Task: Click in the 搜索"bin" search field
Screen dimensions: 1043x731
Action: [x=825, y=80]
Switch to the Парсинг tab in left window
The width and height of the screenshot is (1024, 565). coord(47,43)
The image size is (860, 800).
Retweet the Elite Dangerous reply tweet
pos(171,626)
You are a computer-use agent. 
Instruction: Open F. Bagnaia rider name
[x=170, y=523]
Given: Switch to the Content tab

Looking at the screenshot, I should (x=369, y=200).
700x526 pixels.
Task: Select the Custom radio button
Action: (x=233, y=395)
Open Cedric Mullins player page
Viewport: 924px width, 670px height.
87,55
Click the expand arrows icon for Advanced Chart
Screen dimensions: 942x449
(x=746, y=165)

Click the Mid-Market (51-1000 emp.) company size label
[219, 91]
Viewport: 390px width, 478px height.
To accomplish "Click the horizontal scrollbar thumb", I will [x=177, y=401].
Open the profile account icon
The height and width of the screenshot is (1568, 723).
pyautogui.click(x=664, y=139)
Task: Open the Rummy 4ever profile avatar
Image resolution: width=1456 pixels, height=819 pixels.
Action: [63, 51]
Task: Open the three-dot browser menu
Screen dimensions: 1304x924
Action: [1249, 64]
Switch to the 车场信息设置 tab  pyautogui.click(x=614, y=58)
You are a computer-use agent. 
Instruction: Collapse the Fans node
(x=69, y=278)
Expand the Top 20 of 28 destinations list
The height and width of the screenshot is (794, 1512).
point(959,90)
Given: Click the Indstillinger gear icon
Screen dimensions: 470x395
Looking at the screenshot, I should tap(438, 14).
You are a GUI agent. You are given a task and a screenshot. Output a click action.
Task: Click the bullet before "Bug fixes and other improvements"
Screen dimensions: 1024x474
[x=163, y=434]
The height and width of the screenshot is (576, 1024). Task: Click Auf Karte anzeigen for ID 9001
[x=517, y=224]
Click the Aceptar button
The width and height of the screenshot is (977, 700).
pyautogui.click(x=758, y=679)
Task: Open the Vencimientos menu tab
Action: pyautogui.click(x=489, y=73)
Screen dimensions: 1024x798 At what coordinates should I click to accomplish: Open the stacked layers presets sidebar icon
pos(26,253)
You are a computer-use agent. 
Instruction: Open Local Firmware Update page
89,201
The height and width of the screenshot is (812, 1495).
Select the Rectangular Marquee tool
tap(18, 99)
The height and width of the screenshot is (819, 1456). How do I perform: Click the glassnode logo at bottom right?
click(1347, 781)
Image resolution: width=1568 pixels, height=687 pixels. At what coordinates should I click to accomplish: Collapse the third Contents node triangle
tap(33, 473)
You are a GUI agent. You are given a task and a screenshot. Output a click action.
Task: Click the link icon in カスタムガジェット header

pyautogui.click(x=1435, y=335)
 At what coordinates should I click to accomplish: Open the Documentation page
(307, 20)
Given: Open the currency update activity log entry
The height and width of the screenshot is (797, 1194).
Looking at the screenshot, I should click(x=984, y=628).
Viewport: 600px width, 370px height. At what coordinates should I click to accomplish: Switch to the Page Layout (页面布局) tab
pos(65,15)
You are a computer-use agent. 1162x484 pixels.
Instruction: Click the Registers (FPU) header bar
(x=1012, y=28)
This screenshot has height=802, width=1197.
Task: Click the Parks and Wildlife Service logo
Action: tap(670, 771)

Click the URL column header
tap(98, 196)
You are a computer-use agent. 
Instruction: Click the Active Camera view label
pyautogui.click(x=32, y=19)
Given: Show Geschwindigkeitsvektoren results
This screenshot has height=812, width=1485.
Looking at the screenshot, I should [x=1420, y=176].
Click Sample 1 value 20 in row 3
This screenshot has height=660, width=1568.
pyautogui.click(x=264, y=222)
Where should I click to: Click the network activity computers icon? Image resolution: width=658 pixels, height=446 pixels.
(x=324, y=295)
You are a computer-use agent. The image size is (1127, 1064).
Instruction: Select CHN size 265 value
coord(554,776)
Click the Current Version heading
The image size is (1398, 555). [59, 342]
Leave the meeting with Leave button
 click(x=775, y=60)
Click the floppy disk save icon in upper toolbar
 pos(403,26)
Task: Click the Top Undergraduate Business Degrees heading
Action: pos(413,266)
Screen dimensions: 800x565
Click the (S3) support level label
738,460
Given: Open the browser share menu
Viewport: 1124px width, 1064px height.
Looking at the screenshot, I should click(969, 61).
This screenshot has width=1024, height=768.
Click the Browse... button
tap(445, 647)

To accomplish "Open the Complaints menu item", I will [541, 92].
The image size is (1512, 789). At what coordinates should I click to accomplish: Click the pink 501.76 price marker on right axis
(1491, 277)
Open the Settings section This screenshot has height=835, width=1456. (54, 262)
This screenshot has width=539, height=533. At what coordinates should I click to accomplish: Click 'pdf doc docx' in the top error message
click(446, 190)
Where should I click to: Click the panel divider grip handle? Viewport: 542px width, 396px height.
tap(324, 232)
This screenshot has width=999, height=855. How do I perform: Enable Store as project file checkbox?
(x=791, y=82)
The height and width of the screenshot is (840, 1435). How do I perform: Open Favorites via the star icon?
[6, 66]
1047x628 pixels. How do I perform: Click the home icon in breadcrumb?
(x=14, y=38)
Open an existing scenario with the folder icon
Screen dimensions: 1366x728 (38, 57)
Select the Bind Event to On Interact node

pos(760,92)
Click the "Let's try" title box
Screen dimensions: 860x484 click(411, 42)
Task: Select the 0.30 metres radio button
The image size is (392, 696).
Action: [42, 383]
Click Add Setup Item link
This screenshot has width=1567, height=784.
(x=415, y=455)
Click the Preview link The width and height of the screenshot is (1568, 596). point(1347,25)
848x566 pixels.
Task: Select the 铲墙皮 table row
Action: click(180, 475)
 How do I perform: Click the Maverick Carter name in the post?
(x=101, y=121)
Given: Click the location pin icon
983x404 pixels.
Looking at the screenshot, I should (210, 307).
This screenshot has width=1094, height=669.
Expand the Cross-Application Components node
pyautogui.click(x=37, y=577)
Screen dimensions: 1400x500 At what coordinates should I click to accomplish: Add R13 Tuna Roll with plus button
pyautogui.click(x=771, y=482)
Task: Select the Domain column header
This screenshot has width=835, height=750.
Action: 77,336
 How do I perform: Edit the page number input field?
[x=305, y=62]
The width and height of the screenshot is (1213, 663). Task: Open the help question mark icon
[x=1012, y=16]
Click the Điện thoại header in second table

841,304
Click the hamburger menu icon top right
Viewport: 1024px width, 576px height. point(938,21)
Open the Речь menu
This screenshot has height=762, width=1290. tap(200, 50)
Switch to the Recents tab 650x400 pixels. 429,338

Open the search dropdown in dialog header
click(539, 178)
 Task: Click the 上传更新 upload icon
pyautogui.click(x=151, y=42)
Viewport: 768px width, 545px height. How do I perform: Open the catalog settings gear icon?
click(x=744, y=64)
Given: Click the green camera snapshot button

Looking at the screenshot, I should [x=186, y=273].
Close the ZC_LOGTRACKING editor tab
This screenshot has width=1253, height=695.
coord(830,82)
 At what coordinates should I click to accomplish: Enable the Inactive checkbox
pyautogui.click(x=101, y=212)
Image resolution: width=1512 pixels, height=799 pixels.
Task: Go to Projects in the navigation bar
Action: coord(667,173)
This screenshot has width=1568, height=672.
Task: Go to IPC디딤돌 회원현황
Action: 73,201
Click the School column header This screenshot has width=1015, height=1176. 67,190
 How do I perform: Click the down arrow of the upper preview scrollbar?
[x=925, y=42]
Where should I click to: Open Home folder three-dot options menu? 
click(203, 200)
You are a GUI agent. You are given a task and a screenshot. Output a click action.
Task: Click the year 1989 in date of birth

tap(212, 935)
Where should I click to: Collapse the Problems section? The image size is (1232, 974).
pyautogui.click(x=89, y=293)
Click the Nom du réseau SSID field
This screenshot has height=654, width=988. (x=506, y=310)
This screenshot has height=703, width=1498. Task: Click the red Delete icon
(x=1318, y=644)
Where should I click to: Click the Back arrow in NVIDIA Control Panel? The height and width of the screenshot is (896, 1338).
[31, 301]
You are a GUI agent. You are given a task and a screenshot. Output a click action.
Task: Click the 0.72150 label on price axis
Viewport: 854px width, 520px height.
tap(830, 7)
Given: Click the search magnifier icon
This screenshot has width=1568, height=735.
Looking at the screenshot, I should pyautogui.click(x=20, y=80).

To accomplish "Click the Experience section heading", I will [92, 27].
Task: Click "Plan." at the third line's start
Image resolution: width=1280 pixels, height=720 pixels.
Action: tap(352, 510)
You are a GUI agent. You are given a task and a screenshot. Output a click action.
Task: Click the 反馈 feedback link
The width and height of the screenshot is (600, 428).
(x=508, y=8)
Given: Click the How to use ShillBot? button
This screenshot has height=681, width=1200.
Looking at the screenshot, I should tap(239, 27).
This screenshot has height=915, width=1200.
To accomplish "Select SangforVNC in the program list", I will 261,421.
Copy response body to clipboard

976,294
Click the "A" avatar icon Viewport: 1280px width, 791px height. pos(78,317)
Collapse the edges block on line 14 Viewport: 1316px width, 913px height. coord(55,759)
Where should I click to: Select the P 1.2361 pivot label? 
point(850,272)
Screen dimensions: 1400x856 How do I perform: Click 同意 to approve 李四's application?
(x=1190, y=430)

■ **Objective**:
Copy out the items above word for word, starting with the line that contains "Leave the meeting with Leave button" and going on through the line that contains "tap(445, 647)".

■ **The result**:
Leave the meeting with Leave button
 click(x=775, y=60)
Click the floppy disk save icon in upper toolbar
 pos(403,26)
Task: Click the Top Undergraduate Business Degrees heading
Action: pos(413,266)
Screen dimensions: 800x565
Click the (S3) support level label
738,460
Given: Open the browser share menu
Viewport: 1124px width, 1064px height.
Looking at the screenshot, I should click(969, 61).
This screenshot has width=1024, height=768.
Click the Browse... button
tap(445, 647)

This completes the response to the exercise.